**Work item:**
Below is a listing. Quote from it, exactly, the lines from the one containing "Click the red peak point on chart" down to the one containing "Task: Enable the Channel 2 checkbox", both ends included, and nothing else.

**Data:**
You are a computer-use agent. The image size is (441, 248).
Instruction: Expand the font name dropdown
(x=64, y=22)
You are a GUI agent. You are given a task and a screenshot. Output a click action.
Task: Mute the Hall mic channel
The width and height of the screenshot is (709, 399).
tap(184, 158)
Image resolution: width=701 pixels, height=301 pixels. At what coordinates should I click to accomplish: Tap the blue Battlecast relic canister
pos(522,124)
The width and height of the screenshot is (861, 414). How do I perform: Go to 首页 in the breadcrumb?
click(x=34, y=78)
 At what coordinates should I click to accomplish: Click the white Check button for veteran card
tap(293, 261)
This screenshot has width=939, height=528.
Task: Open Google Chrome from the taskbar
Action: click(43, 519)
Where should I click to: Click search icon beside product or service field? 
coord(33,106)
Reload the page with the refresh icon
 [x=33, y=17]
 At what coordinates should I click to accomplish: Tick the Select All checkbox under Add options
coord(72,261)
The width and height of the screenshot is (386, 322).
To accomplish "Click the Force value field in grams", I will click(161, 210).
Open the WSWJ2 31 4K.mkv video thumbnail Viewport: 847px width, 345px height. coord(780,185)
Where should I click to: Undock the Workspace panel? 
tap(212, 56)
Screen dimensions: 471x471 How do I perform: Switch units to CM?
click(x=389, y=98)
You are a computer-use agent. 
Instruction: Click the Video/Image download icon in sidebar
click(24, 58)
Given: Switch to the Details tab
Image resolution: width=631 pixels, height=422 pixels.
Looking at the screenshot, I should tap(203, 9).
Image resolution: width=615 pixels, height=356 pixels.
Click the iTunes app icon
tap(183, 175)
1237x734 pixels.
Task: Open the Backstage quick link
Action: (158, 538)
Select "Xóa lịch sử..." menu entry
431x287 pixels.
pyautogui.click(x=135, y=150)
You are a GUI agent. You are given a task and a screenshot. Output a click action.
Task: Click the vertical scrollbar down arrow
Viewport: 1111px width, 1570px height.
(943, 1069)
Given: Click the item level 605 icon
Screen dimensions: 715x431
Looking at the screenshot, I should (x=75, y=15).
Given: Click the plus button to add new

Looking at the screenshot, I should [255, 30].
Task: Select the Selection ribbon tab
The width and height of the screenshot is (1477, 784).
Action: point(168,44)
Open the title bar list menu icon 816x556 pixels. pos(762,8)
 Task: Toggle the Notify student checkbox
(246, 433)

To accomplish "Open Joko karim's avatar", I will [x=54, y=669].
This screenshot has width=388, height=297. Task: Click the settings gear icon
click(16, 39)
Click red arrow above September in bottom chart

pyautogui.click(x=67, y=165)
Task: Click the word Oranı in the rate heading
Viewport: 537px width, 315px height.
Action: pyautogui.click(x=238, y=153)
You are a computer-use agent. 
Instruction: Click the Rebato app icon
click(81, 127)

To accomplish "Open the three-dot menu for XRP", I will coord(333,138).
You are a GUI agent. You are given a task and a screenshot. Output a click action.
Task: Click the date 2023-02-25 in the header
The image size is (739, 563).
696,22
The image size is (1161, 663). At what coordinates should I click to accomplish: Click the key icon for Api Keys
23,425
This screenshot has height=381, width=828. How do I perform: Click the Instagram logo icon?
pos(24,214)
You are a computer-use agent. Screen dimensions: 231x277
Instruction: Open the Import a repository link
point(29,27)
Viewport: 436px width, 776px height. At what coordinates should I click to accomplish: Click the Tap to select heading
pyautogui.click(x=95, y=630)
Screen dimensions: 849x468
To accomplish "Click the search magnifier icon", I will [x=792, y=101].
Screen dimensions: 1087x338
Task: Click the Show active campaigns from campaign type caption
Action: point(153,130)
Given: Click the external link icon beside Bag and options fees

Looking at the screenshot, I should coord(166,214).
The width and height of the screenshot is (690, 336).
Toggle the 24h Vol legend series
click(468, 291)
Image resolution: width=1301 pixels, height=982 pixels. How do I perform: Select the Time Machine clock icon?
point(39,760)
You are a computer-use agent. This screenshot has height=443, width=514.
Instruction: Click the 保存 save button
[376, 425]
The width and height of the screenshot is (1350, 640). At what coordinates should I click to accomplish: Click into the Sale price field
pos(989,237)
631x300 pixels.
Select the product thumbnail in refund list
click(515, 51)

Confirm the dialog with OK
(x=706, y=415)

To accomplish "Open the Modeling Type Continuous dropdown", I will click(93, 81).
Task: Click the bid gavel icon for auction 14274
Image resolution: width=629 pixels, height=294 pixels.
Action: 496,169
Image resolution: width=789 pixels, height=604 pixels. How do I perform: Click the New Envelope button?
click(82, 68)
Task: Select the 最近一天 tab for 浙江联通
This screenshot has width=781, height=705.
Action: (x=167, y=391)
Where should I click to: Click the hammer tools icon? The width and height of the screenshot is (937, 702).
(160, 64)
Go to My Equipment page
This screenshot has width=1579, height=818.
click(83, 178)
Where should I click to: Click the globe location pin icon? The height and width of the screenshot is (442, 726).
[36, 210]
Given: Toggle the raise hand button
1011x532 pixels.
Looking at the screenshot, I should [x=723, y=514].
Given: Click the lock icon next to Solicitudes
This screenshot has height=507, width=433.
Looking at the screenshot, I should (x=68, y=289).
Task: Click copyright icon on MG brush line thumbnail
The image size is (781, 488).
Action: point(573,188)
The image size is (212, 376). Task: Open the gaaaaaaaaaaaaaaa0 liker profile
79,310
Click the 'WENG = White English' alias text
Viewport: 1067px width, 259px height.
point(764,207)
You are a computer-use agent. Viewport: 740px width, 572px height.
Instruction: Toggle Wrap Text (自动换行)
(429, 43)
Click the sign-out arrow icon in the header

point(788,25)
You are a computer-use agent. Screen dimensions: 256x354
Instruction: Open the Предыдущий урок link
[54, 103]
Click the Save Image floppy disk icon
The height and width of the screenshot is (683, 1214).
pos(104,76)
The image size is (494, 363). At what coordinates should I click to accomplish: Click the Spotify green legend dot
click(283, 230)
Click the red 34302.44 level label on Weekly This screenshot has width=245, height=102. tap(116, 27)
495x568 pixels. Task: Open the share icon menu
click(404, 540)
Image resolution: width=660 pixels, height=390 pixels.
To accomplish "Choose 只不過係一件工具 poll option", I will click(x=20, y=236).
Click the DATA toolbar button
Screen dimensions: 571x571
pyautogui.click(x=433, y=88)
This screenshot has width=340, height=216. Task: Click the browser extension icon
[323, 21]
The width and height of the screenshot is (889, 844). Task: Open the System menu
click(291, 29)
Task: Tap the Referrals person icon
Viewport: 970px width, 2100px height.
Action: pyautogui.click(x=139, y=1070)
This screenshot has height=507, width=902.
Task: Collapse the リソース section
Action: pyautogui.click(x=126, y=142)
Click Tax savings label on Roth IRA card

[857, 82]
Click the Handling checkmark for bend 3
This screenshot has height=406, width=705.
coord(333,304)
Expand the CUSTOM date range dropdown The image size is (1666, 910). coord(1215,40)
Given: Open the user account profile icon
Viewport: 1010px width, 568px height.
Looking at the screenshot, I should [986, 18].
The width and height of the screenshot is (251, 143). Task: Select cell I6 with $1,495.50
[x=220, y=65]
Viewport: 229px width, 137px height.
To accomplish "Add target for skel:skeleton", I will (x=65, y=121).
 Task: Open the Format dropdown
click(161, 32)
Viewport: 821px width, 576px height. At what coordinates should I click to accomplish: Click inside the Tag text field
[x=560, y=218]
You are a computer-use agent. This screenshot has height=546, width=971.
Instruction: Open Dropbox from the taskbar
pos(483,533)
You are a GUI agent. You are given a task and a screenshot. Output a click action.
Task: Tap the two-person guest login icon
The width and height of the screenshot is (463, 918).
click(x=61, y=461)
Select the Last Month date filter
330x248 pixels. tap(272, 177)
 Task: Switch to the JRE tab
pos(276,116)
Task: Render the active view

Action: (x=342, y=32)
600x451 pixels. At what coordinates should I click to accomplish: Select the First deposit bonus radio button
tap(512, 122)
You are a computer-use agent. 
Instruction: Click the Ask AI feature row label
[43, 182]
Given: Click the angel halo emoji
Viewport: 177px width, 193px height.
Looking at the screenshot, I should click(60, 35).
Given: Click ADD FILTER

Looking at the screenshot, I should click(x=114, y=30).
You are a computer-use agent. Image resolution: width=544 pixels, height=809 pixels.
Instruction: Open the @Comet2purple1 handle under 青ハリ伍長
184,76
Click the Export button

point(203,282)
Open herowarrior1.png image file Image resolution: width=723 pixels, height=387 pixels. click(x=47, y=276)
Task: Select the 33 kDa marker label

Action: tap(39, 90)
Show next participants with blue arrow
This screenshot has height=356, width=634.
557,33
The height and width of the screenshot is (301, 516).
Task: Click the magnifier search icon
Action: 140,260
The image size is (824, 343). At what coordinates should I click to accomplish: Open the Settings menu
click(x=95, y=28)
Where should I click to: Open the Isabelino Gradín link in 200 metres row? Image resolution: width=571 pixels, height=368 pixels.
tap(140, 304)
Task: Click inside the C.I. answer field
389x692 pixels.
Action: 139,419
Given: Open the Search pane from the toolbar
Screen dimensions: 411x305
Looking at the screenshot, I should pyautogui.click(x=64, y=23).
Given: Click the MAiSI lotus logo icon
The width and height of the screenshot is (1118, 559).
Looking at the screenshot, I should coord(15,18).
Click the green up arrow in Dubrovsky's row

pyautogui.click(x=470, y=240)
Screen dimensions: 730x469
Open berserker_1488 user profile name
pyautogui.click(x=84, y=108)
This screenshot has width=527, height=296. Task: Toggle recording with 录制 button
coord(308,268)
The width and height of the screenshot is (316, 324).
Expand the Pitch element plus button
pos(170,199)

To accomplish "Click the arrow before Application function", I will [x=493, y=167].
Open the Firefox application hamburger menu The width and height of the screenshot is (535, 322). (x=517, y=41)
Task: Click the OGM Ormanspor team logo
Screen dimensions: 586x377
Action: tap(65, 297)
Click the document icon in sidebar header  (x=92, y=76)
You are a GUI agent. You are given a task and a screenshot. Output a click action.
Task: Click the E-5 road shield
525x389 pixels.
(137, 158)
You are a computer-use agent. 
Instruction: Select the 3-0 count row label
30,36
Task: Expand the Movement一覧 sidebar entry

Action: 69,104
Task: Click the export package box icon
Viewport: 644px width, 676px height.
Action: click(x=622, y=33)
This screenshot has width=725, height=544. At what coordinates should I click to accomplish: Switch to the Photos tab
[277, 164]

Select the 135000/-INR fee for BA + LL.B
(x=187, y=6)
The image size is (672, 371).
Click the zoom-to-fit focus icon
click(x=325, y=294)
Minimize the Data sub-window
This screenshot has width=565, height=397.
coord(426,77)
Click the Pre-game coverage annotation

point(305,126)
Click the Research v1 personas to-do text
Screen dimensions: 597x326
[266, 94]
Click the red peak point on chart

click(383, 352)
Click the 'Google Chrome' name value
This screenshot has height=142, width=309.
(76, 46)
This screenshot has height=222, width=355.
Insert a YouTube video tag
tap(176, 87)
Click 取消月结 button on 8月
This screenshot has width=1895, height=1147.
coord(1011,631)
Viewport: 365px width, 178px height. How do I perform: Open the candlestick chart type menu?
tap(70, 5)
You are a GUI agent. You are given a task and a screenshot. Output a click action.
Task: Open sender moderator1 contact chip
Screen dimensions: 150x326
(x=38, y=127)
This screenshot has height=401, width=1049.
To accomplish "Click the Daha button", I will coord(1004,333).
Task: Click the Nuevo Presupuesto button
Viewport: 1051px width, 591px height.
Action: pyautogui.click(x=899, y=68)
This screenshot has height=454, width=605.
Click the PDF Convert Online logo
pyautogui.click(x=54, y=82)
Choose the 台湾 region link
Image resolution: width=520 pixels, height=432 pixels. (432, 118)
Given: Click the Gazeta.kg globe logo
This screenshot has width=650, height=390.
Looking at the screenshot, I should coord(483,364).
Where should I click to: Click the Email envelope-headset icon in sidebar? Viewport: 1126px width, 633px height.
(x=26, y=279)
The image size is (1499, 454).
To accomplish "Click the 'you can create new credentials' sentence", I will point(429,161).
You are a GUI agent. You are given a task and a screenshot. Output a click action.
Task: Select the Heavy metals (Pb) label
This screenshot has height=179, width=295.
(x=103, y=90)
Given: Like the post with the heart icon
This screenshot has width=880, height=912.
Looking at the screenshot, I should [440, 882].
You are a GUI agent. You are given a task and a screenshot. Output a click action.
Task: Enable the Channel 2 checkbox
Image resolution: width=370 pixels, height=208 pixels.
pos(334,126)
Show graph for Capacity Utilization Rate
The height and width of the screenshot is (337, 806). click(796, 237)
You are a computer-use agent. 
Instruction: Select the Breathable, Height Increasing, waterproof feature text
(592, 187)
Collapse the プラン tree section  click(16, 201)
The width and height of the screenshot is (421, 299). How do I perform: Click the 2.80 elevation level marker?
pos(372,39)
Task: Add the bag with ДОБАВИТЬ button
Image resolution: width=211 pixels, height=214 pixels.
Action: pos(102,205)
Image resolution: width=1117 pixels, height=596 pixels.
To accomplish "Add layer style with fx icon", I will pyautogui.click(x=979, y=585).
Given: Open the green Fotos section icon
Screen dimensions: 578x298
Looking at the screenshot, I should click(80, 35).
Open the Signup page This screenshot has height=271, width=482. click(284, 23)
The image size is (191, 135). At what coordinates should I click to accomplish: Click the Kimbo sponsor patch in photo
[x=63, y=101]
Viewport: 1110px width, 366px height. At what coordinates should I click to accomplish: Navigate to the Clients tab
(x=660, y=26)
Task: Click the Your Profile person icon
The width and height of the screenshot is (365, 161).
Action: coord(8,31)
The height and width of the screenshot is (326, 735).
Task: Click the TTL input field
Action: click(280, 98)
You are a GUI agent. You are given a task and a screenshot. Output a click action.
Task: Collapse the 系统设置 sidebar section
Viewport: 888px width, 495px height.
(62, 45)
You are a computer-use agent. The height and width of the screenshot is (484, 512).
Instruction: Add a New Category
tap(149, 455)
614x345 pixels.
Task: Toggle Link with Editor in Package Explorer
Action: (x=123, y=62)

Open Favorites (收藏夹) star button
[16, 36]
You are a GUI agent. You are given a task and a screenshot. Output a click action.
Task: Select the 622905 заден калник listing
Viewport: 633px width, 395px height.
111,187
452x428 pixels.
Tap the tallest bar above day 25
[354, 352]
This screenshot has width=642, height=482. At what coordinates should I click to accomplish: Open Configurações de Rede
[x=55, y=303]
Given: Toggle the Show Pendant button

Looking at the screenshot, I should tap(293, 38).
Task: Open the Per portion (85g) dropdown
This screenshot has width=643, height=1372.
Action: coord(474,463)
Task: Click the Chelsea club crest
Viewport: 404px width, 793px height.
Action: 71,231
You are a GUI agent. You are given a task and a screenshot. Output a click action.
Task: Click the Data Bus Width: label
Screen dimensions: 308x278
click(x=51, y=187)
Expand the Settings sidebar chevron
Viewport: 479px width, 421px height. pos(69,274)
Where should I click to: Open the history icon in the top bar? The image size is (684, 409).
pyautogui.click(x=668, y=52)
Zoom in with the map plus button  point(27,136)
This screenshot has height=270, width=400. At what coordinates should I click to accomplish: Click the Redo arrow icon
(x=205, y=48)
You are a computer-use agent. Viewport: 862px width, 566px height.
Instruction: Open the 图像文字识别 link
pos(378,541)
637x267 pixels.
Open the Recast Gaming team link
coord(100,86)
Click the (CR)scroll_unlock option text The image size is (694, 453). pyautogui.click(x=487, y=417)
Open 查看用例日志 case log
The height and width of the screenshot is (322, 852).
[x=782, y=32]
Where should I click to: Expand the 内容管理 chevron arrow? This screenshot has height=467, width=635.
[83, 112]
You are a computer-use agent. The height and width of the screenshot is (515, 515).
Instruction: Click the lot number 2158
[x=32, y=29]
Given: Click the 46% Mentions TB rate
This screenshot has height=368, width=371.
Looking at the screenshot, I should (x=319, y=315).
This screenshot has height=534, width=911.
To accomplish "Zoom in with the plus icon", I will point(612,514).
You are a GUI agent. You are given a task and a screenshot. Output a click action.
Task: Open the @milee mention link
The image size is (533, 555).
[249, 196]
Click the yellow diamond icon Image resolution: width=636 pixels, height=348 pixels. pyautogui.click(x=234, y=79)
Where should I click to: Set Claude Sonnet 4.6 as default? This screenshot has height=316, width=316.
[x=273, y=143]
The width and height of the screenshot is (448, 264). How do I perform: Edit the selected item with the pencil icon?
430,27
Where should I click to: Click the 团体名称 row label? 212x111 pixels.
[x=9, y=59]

**Result of the exercise:**
Click the red peak point on chart

click(383, 352)
Click the 'Google Chrome' name value
This screenshot has height=142, width=309.
(76, 46)
This screenshot has height=222, width=355.
Insert a YouTube video tag
tap(176, 87)
Click 取消月结 button on 8月
This screenshot has width=1895, height=1147.
coord(1011,631)
Viewport: 365px width, 178px height. How do I perform: Open the candlestick chart type menu?
tap(70, 5)
You are a GUI agent. You are given a task and a screenshot. Output a click action.
Task: Open sender moderator1 contact chip
Screen dimensions: 150x326
(x=38, y=127)
This screenshot has height=401, width=1049.
To accomplish "Click the Daha button", I will coord(1004,333).
Task: Click the Nuevo Presupuesto button
Viewport: 1051px width, 591px height.
Action: pyautogui.click(x=899, y=68)
This screenshot has height=454, width=605.
Click the PDF Convert Online logo
pyautogui.click(x=54, y=82)
Choose the 台湾 region link
Image resolution: width=520 pixels, height=432 pixels. (432, 118)
Given: Click the Gazeta.kg globe logo
This screenshot has width=650, height=390.
Looking at the screenshot, I should coord(483,364).
Where should I click to: Click the Email envelope-headset icon in sidebar? Viewport: 1126px width, 633px height.
(x=26, y=279)
The image size is (1499, 454).
To accomplish "Click the 'you can create new credentials' sentence", I will point(429,161).
You are a GUI agent. You are given a task and a screenshot. Output a click action.
Task: Select the Heavy metals (Pb) label
This screenshot has height=179, width=295.
(x=103, y=90)
Given: Like the post with the heart icon
This screenshot has width=880, height=912.
Looking at the screenshot, I should [440, 882].
You are a GUI agent. You are given a task and a screenshot. Output a click action.
Task: Enable the Channel 2 checkbox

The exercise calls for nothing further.